◆ Dataset content ◆
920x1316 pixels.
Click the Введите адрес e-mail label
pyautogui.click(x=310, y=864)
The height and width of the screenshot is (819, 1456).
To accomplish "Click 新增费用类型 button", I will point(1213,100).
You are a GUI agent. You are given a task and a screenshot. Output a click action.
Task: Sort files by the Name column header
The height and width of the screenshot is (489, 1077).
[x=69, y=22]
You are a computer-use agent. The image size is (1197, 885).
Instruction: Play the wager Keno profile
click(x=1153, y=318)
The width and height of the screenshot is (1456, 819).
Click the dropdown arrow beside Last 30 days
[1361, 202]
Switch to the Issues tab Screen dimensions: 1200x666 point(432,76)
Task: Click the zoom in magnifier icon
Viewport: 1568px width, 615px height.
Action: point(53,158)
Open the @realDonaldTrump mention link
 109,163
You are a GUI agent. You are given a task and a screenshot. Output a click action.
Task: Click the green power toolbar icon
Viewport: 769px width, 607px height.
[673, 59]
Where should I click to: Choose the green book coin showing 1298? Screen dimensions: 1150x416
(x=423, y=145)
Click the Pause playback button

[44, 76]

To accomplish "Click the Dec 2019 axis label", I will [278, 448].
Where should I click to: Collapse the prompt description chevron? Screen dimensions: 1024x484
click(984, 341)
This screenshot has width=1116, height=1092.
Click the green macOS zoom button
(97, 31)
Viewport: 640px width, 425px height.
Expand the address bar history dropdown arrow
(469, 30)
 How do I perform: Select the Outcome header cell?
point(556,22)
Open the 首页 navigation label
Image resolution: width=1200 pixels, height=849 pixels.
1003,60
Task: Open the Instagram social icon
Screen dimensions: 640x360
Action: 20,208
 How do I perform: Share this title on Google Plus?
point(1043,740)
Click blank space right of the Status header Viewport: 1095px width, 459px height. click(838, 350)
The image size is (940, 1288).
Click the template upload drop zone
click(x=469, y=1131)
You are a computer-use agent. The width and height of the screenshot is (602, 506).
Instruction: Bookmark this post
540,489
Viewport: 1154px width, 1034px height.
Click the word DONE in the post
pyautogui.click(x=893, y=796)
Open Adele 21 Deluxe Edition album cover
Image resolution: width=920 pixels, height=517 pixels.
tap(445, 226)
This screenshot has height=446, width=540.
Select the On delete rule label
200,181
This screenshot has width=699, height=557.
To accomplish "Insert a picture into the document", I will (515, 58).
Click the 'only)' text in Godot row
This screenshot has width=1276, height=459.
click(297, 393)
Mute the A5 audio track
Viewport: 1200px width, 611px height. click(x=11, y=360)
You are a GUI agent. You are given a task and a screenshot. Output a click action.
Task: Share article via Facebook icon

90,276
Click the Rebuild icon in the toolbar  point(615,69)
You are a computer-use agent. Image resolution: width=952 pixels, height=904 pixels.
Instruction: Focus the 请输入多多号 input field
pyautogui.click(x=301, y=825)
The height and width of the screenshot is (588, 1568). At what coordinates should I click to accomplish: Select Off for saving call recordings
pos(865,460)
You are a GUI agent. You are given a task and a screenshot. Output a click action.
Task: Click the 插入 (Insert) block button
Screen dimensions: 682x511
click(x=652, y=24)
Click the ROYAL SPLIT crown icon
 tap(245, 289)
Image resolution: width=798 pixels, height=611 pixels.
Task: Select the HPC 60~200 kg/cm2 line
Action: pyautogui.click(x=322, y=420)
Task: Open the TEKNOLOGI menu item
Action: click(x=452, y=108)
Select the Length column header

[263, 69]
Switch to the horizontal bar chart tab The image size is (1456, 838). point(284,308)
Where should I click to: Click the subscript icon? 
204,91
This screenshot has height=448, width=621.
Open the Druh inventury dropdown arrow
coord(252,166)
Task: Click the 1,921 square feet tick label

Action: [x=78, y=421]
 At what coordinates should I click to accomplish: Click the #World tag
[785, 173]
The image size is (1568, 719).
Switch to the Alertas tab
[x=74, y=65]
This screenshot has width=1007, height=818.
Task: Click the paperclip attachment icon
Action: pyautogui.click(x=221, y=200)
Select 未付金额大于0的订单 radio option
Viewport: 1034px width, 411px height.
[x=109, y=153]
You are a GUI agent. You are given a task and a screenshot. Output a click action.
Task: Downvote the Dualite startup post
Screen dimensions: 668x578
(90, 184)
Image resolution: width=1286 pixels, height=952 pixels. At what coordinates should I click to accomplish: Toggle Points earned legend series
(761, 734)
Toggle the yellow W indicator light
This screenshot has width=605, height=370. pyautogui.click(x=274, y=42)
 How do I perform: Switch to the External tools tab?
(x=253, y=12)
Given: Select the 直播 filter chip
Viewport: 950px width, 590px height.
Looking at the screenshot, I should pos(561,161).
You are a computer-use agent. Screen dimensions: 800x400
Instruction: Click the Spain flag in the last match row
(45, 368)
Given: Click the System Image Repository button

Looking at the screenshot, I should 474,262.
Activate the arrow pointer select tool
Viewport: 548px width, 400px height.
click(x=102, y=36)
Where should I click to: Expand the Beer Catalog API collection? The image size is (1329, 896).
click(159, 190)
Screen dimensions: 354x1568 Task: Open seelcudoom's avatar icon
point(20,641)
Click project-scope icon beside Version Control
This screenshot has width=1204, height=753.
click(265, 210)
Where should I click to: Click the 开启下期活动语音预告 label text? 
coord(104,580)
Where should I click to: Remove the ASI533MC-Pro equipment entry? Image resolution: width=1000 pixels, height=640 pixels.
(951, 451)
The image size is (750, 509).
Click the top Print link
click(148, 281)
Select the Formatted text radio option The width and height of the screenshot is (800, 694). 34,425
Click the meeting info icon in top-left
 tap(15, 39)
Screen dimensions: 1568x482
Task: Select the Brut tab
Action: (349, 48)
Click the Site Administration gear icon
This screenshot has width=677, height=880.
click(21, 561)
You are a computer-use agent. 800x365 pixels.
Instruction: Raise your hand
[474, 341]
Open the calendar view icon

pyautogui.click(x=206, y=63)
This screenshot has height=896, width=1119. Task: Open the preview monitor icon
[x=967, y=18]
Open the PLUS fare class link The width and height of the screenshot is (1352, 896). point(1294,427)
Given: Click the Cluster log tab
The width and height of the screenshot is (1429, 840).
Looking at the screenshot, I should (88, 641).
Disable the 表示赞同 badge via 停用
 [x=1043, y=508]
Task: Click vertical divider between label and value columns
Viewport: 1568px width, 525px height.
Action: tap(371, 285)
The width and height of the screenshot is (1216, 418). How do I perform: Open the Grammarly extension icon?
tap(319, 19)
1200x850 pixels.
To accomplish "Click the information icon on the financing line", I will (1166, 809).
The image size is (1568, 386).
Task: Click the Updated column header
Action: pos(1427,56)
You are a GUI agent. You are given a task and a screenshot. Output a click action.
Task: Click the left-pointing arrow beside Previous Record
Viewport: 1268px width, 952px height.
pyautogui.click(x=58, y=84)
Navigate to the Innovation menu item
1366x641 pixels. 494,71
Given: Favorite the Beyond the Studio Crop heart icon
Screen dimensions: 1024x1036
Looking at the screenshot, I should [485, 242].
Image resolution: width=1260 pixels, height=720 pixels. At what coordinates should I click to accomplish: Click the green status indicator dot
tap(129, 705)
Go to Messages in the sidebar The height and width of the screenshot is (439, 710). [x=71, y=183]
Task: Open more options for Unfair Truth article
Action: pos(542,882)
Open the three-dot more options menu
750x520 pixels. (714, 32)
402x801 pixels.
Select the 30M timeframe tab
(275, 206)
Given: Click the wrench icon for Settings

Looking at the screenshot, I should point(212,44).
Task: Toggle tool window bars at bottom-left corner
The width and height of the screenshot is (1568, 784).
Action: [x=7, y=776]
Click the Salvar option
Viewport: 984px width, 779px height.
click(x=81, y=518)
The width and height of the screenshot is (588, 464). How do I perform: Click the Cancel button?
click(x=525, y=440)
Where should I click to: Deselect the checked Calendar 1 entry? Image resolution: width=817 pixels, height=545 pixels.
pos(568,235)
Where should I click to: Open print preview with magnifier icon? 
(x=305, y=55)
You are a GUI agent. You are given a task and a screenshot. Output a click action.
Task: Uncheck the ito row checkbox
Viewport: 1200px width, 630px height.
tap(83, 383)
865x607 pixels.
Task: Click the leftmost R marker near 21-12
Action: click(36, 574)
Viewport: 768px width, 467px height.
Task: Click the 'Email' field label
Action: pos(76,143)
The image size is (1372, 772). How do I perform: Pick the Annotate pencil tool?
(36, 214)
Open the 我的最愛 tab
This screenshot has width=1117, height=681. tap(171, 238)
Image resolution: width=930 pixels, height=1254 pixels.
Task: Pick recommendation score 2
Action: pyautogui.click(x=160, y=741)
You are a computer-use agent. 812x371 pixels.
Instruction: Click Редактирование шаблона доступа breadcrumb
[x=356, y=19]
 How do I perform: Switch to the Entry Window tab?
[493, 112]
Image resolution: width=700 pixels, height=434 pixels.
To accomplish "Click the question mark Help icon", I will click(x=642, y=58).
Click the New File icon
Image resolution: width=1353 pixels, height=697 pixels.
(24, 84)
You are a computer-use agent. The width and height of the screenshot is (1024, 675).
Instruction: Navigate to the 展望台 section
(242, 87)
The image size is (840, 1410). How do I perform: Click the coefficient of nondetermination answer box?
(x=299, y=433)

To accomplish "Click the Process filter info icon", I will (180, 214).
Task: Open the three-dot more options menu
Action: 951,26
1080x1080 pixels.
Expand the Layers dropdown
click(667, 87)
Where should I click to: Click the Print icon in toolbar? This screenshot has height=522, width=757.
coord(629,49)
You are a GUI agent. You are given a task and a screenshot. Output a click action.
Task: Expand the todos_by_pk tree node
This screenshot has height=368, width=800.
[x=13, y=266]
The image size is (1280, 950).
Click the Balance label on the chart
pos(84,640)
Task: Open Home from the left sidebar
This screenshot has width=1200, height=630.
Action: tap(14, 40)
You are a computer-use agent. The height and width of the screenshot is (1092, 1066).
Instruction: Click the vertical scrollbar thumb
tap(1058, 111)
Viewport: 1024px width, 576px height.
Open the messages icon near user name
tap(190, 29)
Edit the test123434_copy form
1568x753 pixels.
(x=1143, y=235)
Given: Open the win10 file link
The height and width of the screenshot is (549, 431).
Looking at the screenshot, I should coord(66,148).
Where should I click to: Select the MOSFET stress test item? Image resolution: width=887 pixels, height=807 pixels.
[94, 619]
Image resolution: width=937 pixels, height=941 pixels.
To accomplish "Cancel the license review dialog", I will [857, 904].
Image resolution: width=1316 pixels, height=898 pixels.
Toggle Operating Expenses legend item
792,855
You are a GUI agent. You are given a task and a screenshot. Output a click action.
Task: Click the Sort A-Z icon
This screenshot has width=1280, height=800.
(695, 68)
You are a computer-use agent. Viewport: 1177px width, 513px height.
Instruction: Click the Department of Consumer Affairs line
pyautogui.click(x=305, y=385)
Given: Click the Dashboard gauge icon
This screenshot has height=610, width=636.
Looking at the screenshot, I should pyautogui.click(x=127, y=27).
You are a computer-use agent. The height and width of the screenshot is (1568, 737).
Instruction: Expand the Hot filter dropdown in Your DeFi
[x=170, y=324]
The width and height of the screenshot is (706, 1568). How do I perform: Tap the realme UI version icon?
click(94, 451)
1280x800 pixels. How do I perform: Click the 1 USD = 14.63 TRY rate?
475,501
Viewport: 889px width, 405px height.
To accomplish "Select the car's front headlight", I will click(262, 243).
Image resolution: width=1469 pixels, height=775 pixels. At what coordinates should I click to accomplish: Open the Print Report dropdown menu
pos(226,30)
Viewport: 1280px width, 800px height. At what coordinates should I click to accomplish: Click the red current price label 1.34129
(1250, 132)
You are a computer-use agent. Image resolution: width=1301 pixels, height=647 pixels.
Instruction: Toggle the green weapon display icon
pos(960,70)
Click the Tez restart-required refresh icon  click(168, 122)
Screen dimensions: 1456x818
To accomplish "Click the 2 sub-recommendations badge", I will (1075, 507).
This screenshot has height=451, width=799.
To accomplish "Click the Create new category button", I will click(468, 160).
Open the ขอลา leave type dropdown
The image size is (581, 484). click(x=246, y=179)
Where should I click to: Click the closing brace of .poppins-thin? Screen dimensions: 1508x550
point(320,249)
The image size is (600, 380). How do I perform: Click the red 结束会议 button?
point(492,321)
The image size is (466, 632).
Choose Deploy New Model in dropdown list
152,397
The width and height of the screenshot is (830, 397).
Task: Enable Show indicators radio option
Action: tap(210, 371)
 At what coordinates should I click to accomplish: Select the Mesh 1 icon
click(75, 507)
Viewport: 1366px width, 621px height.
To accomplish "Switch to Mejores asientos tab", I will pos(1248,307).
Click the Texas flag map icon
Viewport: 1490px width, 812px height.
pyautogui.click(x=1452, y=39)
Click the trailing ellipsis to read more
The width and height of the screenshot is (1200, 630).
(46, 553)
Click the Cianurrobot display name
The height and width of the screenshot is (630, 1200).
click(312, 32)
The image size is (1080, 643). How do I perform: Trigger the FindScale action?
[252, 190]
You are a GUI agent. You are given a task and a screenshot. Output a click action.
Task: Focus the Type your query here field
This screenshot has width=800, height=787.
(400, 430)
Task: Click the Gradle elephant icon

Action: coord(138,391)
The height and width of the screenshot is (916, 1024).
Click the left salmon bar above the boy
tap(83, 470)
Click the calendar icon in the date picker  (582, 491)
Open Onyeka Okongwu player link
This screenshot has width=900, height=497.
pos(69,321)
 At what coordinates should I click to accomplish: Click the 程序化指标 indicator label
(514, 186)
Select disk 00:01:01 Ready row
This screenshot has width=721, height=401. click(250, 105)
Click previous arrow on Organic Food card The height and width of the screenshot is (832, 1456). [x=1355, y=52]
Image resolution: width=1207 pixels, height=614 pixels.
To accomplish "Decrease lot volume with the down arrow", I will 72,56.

◆ Task directions ◆
Where does "Sort" appear in the records above? Copy each line that holds it.

◆ Answer section ◆
Task: Sort files by the Name column header
Task: Click the Sort A-Z icon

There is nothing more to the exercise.